ROANOKE TIMES 
                      Copyright (c) 1995, Roanoke Times

DATE: Saturday, December 16, 1995            TAG: 9512170020
SECTION: VIRGINIA                 PAGE: B1   EDITION: METRO 
SOURCE: SANDRA BROWN KELLY STAFF WRITER 


CHAIN LETTER HAS LIFE OF ITS OWN

After having filled the wishes of more than 33,000 seriously ill young people, Make-A-Wish Foundation of America has a request of its own:

Stop sending those business cards!

Ditto, says the Children's Wish Foundation in Atlanta.

Thousands of pieces of mail flood into these organizations each day in response to a chain letter that has passed through one Blacksburg dentist's office about every six months for several years.

It began in 1989, when Craig Shergold, a British boy who had been diagnosed with a terminal brain tumor, wanted to get in the Guinness Book of World Records for receiving the most greeting cards.

One somebody wrote another somebody about it and the cycle began.

Two wonderful things happened. Shergold got 16 million cards in one year and made the Guinness Book - and Albemarle County billionaire John Kluge brought him to the University of Virginia for treatment and an eventual cure.
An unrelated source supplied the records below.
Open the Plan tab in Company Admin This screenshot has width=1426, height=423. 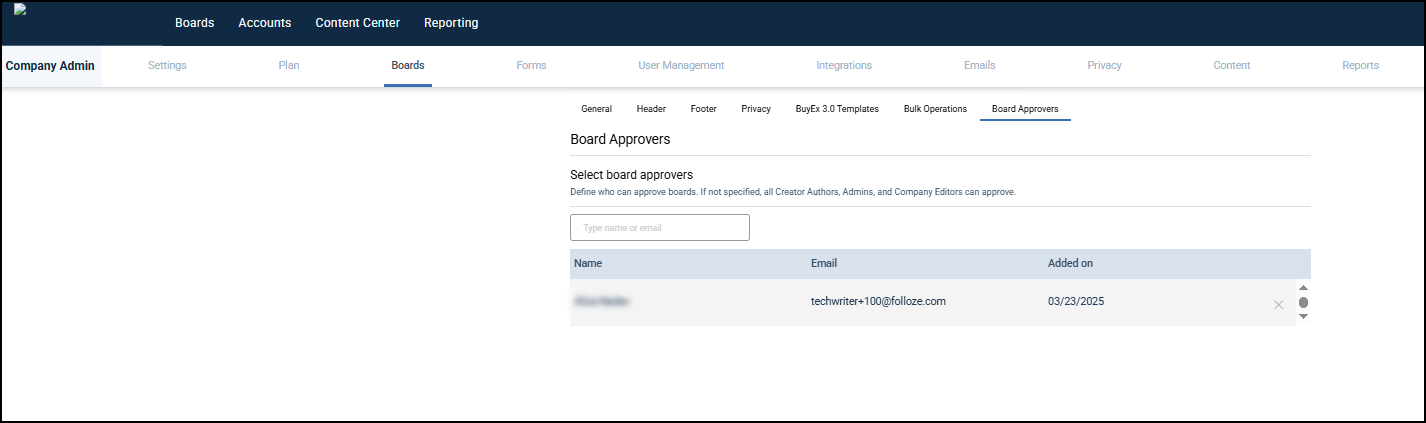[289, 66]
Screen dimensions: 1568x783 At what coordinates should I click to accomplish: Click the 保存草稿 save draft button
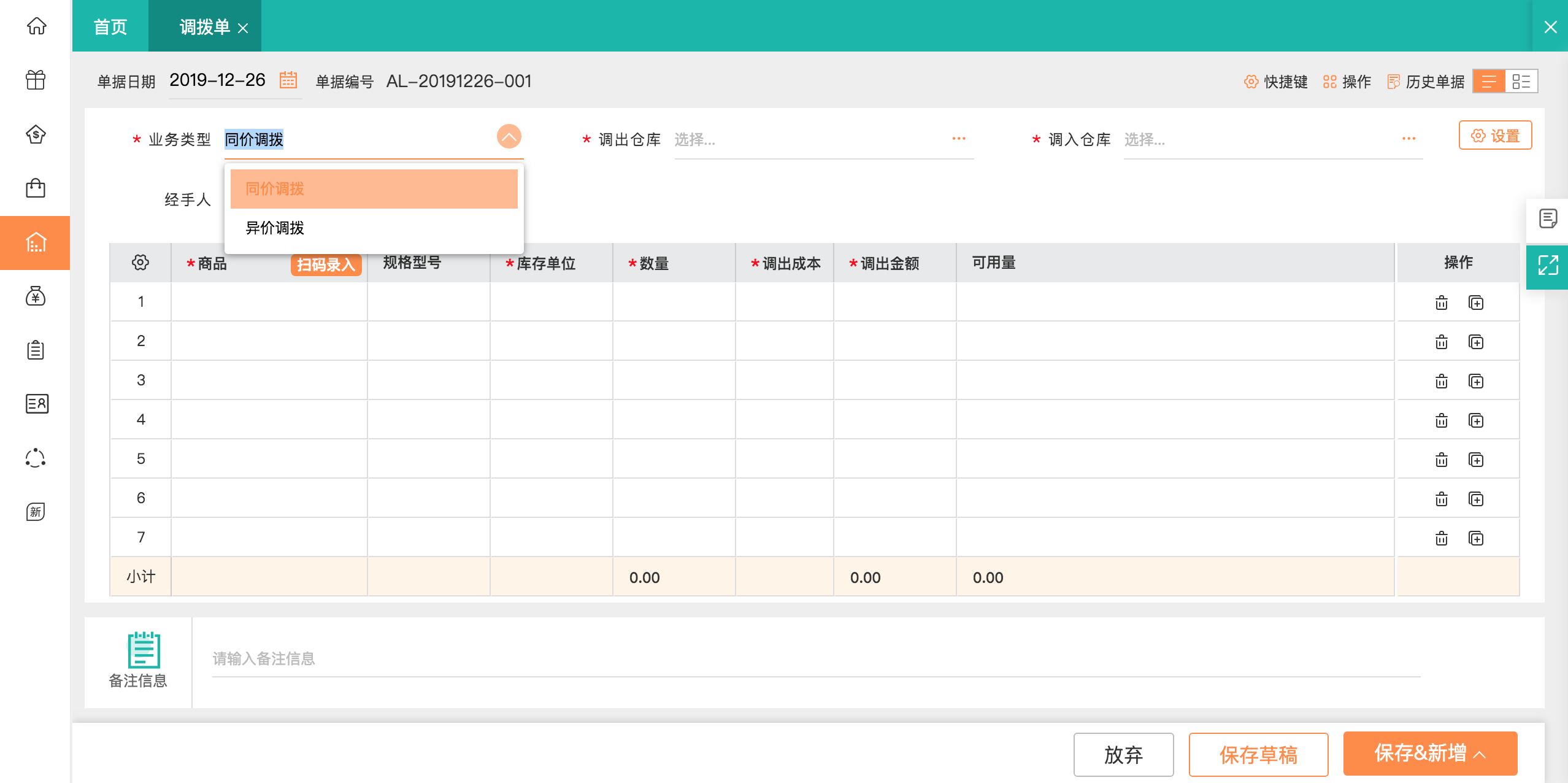pyautogui.click(x=1258, y=755)
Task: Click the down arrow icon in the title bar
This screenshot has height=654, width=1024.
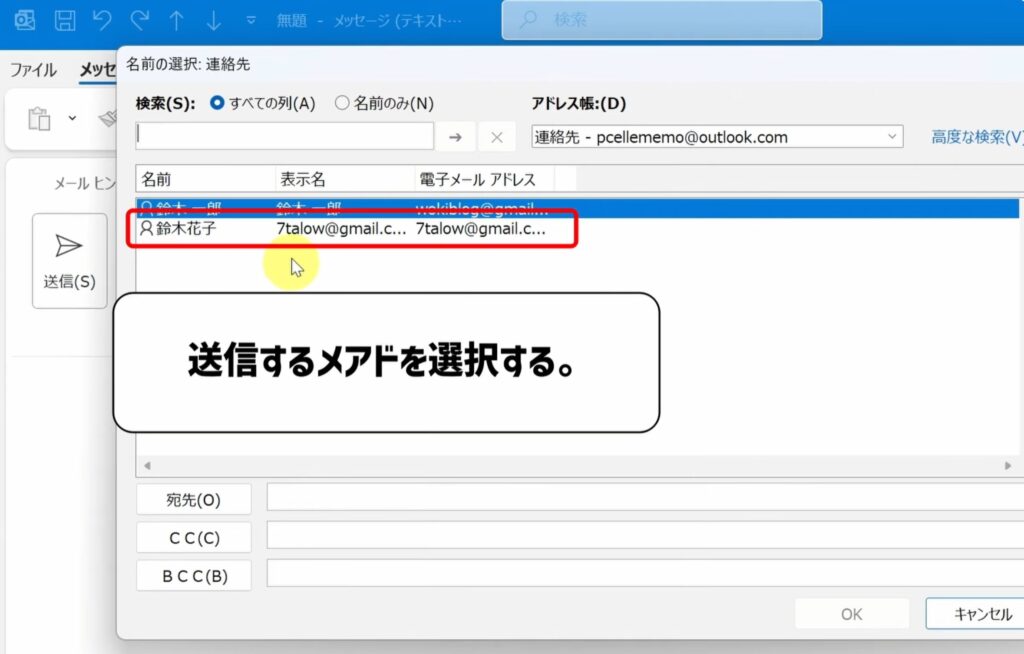Action: point(211,18)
Shergold, now 16, was back at the Charlottesville medical center Dec. 1, where he got a clean bill of health.

Guinness has retired the greeting card record of 33 million that Shergold set in 1992.

But the chain letter continues to flow by fax and mail. It has been altered along the way so that several versions exist and few facts are correct. Some letters misspell Shergold's name as Schergold or Sherfold. Some use the name of the Phoenix foundation and others mention the Atlanta group or the name of a foundation that doesn't exist.

Instead of just requesting greeting cards, the letters ask the recipient to send a business card to Make-A-Wish and then send the letter to 10 other professionals.

The chairman of Make-A-Wish in Phoenix regularly issues a statement that his group has never been involved with the Shergold project.

Blacksburg dentist Joe Paget has done his part to try to break the cycle.

When Paget gets one of the letters, which usually come from another dentist or a doctor, he calls the person to say the request isn't valid.

"I never sent the letter on," Paget said.

But he keeps getting them.

"It has taken on a life of its own," he said.